-- start SOURCE --

Who Controls Our Legacy? How Do We Shape It?

(Pictured left to right: top row) Lenore and Hal Poller; Debby and Rich Mazon; Estelle and Robert Mazon; (pictured left to right: bottom row) Matthew and Erica Mazon; Vicki and Daniel Mazon. Photo courtesy of the author
(Pictured left to right: top row) Lenore and Hal Poller; Debby and Rich Mazon; Estelle and Robert Mazon; (pictured left to right: bottom row) Matthew and Erica Mazon; Vicki and Daniel Mazon. Photo courtesy of the author
Photo of the author’s parents’ tombstone courtesy of the author.
Photo courtesy of the author.

Writing about a funeral might not be an upbeat way to start an article, but a recent experience got me thinking about what our lives truly mean.

I attended the funeral of a close relative we all called “Tony,” who was 98 years young. People said all of the heartfelt yet conventional things: He was blessed with such a long life; he had many years with his wonderful wife; he raised four beautiful children; he lived to see five grandchildren grow up and even met several great-grandchildren. He had his mind 100 percent till the very end.

It was all true. His time serving in the US Navy brought him great pride and he relished talking about it. More than anything else, he spent his life caring for his family and he was deeply loved. He will truly be missed.

Before the funeral, the clergy gave the family members what he called homework: to think of one word to describe their father/grandfather/ great grandfather/father-in-law. At the funeral, they all shared their chosen word, including devoted, loving, inspirational, funny, diverse, talented and caring.

All the family members chose the word that best described their connection to him. It made me think about what I would like said about me when it is my time to “relocate,” hopefully, to heaven. What one word or aspect of who I am would resonate with my family, friends and colleagues? Who knows me, deeply and truly?

-- end SOURCE --
-- start DATASET RECORDS --

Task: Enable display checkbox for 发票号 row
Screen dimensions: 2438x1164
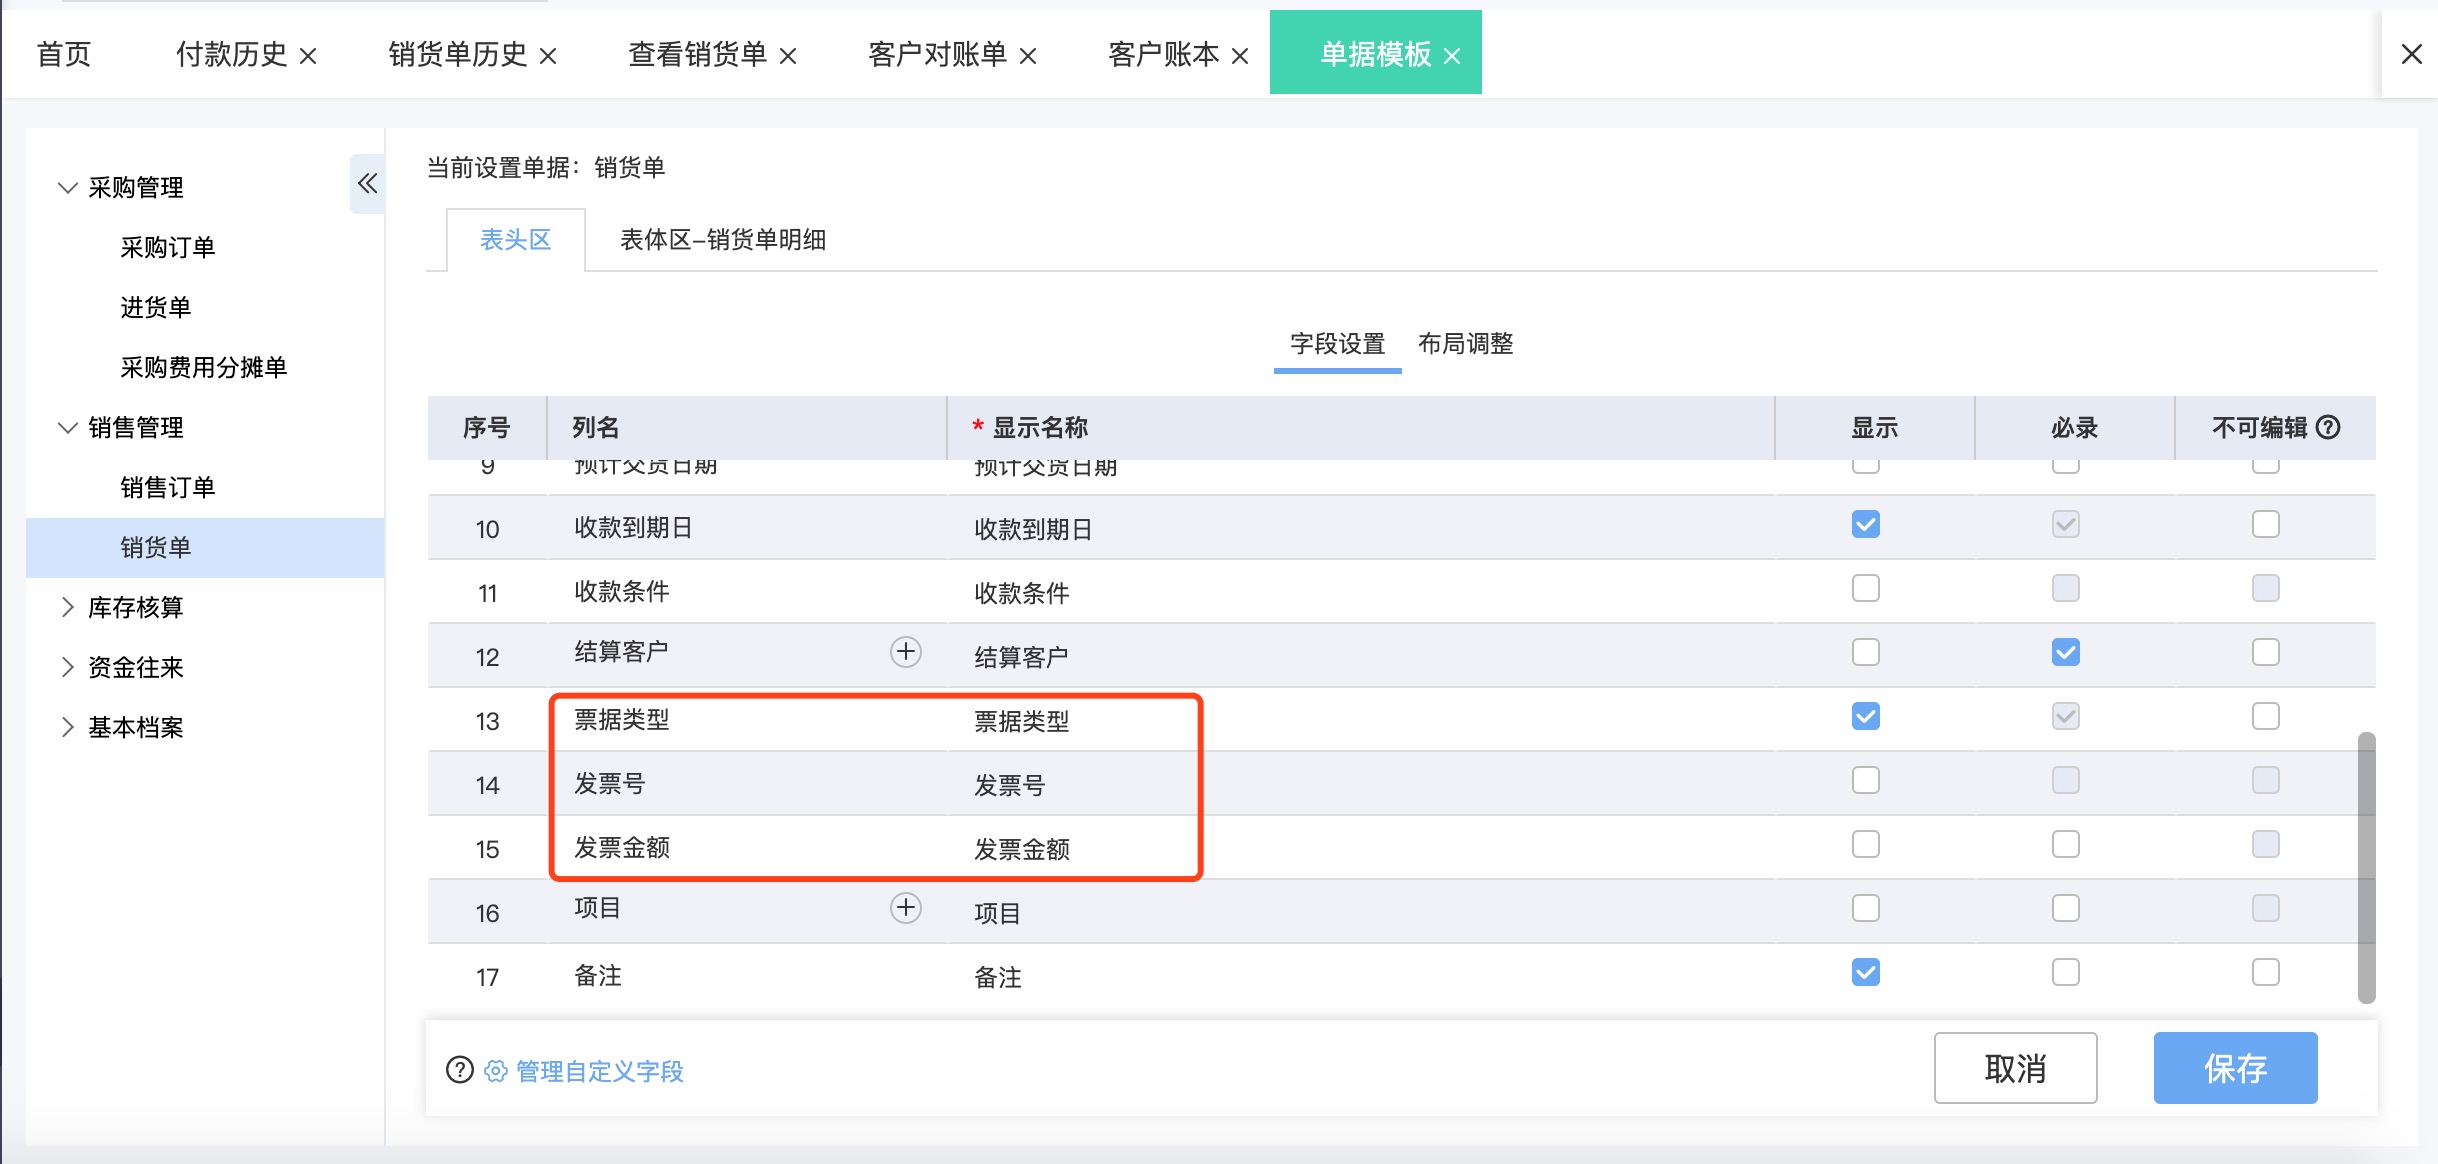Action: click(x=1866, y=782)
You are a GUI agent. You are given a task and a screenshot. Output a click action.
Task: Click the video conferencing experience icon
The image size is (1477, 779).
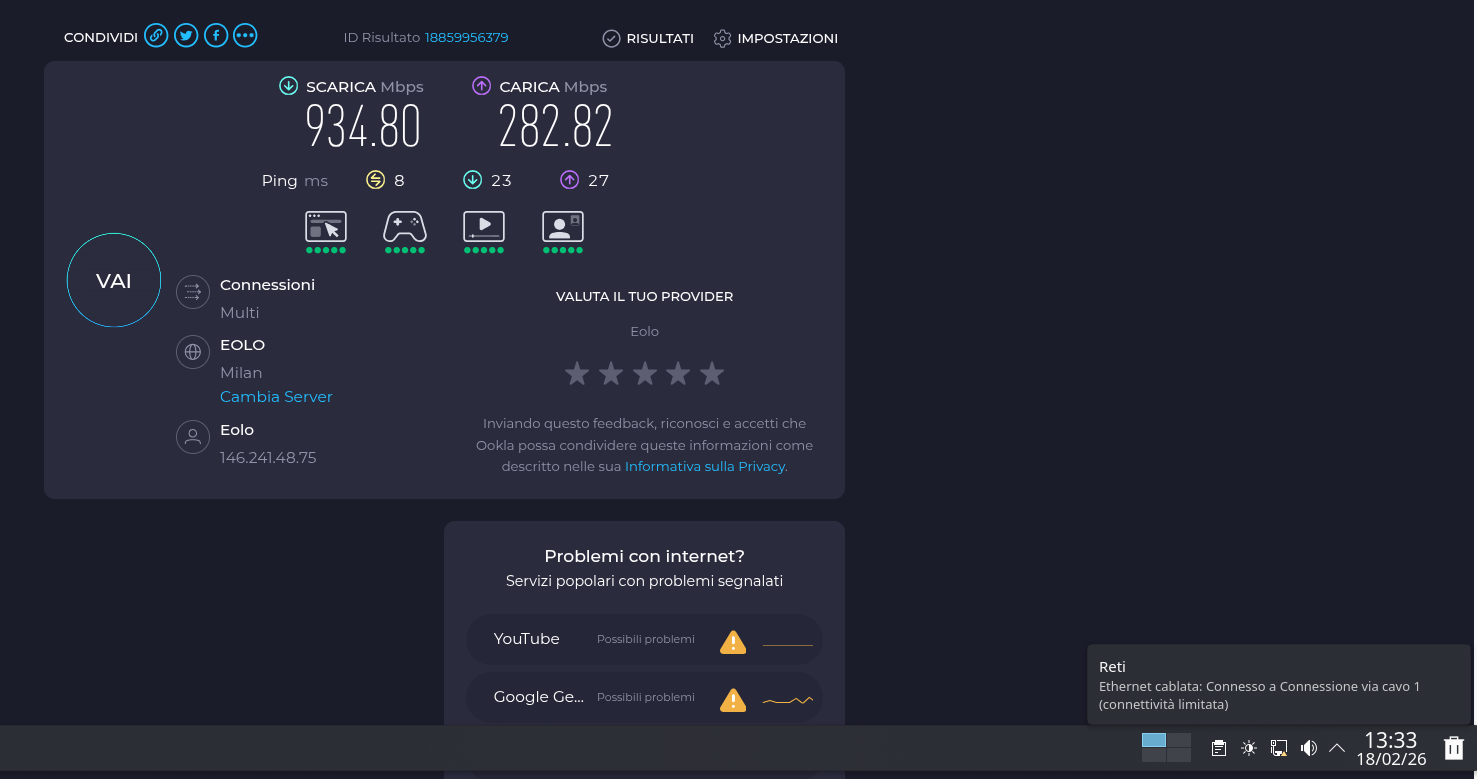(x=563, y=227)
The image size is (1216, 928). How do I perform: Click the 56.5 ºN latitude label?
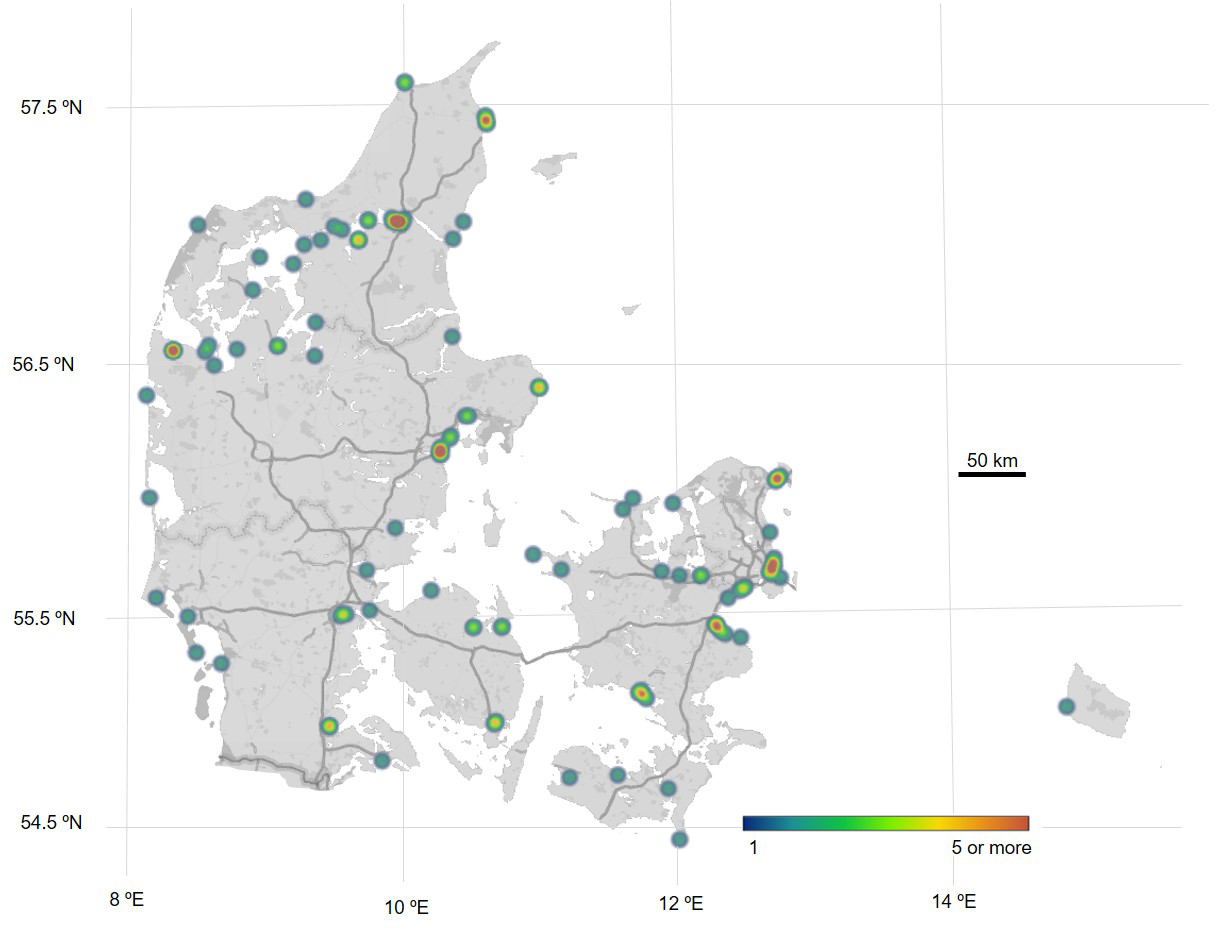pyautogui.click(x=44, y=365)
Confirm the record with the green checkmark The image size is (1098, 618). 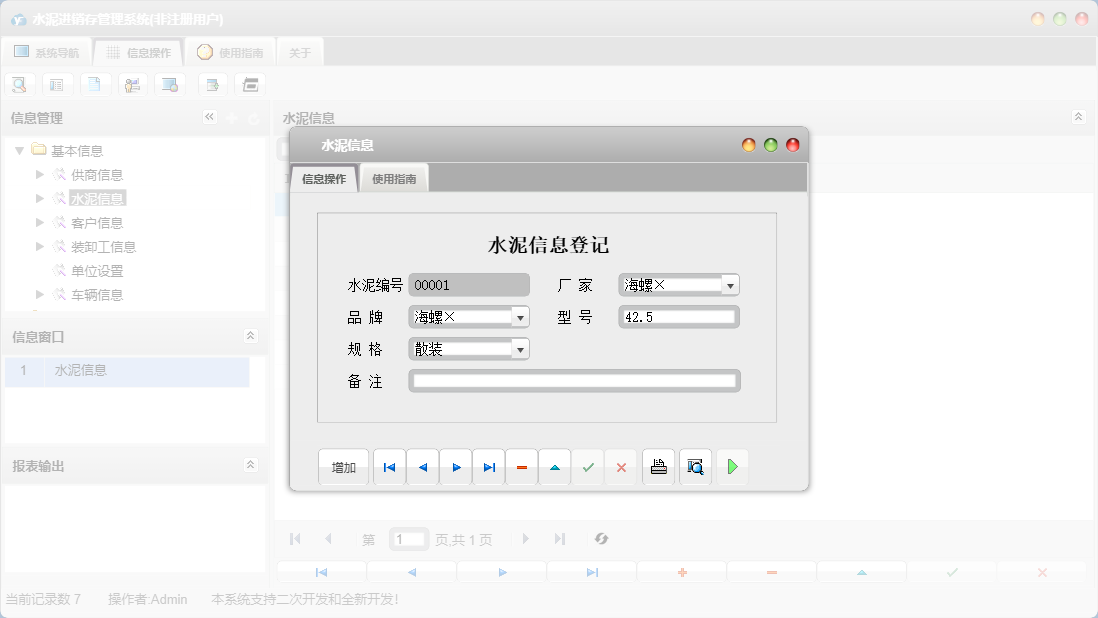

-- end DATASET RECORDS --

## COMPLETE THE FOLLOWING
[1] Reproduce word for word the passage of the article on legacy that begins at the words "All the family" and stops after "deeply and truly?".
[2] Continue the article on legacy from its last sentence.

## IN RESPONSE
[1]
All the family members chose the word that best described their connection to him. It made me think about what I would like said about me when it is my time to “relocate,” hopefully, to heaven. What one word or aspect of who I am would resonate with my family, friends and colleagues? Who knows me, deeply and truly?

[2]
What would I want my defining legacy to be? That is something to think about especially as we grow older.

I wonder: “Who will make the holiday dinners when I can’t anymore?” or “Who can I give my ‘Debby recipes’ to?” (Will anyone want them?)

One of my favorite mantras is “Perception is reality,” which, to me, means that different people in our lives might very well choose different words to describe us. And we might not agree with some of them. What can we do about that, if anything? Should we record details of how we lived our lives? Should we share our own perceptions of who we are?

These questions have led me to think about those people who’ve had the greatest impact in my life. What words would I choose to truly capture who they were. So, I started with my mom.

Born in the Bronx to two American-born parents, my mom (whose name was Lenore) had many family responsibilities from the very beginning. She grew up fast, working every day after school side-by-side with her father at their fruit and vegetable stand at the Fulton Fish Market.

She loved to tell us the story about her sixth-grade teacher who gave her a string of pearls as a graduation present, saying, “Having you for a student was one of the greatest joys of my life.” Putting it mildly, Mom was one of a kind, a Virgo with extremely specific values and distinct ideas of right and wrong.

Some said she was a black and white thinker for whom shades of gray did not exist. On first impression, she either liked you or she didn’t. There would be no doubt about it and you would definitely know where you stood. Though she always told the truth, whether you wanted to hear it or not, her words were never mean-spirited, just honest–okay sometimes brutally honest. But her devotion to her family and friends was second to none.

As we celebrated the High Holidays this year, I recalled vivid memories of how Mom would prepare for the holidays. She would put out the “good dishes and glasses” and painstakingly prepare each family member’s favorite dishes. There would never be enough room on the table for all she had cooked.

I try to do the same, now focusing on gluten, dairy and nut allergies in the family, modifying recipes and labeling what is “safe” for whom. I like to think Mom would approve. After each holiday brunch or dinner my parents hosted over many years, they would say, “That’s one more in the book.”

Having taken over the holiday-making role for many years now, I find myself saying to my husband, “Thank G-d we could have one more holiday in the book.”

When my parents shared holiday meals at our home, I have a distinct image of my mother perched on the couch, after dinner and before dessert, summoning over various members of the family one at a time.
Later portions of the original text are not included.